## What you have to do
Look below for the line containing "is (271, 873)." and the line containing "Screen dimensions: 631x434"; repeat exactly those two lines and all lines between them, and nothing else.

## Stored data
________________________

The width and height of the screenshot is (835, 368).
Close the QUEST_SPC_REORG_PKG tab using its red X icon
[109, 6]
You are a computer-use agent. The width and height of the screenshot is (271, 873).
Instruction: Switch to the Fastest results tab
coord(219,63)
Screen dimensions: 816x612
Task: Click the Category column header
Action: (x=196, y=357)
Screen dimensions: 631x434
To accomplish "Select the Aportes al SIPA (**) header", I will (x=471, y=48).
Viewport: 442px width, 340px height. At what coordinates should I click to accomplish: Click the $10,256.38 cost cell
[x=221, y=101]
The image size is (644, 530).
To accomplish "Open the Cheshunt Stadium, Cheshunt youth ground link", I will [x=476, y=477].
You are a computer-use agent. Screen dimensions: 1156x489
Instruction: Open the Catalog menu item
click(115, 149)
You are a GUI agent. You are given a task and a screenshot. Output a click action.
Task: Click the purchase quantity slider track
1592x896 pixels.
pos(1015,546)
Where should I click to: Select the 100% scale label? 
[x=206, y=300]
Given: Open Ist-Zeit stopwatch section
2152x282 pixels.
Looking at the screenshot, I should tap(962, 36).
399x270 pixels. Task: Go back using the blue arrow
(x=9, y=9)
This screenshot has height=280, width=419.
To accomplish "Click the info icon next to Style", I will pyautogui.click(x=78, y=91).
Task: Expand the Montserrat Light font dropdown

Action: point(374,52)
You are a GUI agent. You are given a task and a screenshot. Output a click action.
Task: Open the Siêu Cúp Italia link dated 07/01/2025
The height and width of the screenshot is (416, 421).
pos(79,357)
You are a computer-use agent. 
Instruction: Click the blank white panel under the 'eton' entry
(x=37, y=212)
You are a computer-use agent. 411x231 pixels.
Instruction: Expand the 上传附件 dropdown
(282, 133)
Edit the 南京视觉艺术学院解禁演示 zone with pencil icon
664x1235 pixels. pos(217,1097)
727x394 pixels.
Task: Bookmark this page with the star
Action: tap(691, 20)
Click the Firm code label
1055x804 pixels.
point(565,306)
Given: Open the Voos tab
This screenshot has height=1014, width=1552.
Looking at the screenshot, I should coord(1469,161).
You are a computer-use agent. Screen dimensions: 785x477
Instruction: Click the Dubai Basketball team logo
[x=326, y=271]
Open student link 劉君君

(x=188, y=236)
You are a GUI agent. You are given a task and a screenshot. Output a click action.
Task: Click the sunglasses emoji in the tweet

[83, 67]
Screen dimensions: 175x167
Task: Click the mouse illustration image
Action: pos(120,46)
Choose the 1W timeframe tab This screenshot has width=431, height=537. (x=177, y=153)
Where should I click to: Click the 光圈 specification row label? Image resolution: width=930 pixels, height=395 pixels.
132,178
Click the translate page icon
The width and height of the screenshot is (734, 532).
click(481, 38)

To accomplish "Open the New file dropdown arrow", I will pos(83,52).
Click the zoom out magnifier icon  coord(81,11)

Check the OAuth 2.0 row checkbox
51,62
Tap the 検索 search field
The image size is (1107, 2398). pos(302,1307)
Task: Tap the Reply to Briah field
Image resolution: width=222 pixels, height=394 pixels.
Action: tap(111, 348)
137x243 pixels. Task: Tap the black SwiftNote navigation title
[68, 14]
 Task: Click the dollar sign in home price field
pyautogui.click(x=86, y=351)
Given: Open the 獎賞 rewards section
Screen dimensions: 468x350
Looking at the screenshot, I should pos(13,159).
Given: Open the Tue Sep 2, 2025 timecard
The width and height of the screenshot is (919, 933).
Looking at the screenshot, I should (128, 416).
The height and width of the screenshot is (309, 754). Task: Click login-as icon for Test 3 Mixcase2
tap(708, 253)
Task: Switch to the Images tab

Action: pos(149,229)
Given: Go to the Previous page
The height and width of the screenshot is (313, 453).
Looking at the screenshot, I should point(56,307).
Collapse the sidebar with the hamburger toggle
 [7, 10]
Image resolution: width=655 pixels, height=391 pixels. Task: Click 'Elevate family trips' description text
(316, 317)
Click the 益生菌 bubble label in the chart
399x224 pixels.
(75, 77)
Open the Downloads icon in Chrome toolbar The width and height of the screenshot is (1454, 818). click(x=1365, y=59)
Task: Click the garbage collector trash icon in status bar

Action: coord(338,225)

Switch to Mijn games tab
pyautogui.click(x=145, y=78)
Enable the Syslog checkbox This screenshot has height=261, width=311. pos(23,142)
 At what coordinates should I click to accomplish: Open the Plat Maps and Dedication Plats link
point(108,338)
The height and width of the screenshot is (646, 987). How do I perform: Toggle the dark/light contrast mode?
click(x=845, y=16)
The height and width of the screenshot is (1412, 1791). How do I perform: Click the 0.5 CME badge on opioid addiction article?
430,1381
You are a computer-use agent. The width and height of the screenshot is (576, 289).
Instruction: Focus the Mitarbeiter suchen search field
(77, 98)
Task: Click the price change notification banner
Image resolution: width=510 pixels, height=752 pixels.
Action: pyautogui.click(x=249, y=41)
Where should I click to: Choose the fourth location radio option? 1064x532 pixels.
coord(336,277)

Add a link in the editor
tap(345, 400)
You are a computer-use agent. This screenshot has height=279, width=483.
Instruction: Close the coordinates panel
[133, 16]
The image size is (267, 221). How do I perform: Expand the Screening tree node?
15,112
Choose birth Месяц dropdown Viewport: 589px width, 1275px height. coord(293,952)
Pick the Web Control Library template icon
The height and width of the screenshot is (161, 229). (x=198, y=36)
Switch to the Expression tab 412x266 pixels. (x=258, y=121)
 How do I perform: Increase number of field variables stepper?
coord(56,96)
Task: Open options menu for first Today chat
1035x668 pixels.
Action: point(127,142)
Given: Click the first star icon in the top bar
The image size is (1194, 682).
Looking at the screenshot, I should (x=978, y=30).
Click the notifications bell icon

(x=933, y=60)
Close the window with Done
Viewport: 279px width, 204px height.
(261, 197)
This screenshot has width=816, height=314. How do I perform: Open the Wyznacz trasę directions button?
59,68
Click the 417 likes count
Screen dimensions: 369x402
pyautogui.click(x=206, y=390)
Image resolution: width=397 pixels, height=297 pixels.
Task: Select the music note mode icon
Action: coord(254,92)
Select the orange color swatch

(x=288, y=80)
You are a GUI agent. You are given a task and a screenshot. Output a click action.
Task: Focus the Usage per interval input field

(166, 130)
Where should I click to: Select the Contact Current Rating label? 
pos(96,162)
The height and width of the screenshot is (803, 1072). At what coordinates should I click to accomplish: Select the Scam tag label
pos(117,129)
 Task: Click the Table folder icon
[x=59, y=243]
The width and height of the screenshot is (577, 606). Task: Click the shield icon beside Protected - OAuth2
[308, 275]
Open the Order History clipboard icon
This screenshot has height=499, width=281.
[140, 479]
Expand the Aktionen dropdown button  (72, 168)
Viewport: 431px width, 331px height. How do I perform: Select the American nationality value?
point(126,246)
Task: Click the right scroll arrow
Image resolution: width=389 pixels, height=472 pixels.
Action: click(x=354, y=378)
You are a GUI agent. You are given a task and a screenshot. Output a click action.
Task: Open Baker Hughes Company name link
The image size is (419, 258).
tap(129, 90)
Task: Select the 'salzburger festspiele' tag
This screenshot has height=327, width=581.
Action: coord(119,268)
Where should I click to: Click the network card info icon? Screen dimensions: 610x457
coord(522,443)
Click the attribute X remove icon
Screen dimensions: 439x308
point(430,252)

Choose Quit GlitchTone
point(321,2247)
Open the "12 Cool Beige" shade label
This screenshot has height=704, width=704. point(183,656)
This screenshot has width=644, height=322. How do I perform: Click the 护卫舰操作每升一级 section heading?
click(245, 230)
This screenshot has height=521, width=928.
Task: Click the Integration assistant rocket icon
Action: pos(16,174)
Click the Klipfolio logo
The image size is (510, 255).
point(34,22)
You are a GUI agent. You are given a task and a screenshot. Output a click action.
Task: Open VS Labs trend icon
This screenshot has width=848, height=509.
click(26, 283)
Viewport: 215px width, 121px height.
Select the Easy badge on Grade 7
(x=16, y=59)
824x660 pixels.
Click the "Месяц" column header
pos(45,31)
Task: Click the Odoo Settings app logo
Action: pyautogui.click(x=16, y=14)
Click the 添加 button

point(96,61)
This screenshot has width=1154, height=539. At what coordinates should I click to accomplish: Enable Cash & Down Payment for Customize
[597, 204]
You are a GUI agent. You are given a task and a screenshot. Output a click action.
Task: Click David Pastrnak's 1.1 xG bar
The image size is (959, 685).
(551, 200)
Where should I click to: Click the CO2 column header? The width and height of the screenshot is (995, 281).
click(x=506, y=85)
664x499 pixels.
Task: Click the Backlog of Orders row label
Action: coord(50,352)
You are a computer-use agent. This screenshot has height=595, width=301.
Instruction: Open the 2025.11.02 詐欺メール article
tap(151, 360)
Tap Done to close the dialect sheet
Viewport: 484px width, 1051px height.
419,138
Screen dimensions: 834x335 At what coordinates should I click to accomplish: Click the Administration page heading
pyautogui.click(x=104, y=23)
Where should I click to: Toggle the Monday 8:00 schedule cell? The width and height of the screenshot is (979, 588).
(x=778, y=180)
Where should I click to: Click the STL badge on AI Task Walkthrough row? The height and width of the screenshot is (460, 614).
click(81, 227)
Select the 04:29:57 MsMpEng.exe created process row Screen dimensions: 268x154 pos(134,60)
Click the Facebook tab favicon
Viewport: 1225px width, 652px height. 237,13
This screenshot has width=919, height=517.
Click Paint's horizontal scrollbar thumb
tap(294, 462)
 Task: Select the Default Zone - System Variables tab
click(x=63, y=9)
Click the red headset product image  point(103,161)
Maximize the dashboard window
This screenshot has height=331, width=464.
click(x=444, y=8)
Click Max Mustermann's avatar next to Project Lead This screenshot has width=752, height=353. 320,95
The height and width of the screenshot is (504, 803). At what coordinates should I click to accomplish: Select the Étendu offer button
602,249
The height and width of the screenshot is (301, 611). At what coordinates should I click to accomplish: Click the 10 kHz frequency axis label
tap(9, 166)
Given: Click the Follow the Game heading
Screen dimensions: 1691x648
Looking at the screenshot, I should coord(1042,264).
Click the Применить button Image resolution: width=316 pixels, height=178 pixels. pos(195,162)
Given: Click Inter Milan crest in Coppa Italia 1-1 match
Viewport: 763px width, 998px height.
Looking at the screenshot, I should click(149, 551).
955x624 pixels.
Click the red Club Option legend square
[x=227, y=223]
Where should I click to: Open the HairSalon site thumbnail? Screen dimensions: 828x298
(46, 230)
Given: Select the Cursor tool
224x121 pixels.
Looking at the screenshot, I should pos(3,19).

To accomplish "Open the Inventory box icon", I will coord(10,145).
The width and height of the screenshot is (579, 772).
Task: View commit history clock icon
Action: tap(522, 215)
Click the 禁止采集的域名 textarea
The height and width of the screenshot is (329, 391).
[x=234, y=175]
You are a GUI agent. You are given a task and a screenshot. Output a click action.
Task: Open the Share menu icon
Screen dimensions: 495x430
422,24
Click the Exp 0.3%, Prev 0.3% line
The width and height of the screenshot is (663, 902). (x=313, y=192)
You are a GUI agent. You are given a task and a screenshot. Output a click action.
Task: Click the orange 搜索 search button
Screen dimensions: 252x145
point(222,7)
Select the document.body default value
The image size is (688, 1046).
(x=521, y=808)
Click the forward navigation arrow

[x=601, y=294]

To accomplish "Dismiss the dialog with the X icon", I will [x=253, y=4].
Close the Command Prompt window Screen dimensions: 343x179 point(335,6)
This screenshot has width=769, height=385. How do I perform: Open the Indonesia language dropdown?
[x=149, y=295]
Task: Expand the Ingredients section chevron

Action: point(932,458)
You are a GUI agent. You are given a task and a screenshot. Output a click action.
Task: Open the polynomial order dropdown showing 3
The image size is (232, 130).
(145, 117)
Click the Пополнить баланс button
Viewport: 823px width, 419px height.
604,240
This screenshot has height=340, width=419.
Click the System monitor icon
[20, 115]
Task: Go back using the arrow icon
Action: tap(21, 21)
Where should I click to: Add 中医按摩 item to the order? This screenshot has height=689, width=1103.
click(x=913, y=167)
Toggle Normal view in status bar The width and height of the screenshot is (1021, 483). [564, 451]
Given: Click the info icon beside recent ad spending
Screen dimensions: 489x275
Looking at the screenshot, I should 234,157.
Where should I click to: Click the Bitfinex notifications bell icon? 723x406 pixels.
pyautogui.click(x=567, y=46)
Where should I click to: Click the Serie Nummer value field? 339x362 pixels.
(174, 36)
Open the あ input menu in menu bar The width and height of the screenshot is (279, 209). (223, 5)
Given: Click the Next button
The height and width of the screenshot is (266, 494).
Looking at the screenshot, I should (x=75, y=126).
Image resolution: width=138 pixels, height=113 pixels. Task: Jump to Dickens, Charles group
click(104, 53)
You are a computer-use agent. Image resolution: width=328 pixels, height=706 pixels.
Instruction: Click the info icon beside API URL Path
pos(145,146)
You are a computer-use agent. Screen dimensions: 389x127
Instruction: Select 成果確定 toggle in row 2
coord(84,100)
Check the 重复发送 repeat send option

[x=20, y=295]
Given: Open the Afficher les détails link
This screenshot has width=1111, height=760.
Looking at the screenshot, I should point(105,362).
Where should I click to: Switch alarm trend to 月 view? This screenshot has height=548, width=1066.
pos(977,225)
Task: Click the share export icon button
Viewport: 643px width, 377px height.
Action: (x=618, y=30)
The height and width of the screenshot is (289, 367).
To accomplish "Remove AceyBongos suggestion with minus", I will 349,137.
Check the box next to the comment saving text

________________________

## Final answer
You are a computer-use agent. The width and height of the screenshot is (271, 873).
Instruction: Switch to the Fastest results tab
coord(219,63)
Screen dimensions: 816x612
Task: Click the Category column header
Action: (x=196, y=357)
Screen dimensions: 631x434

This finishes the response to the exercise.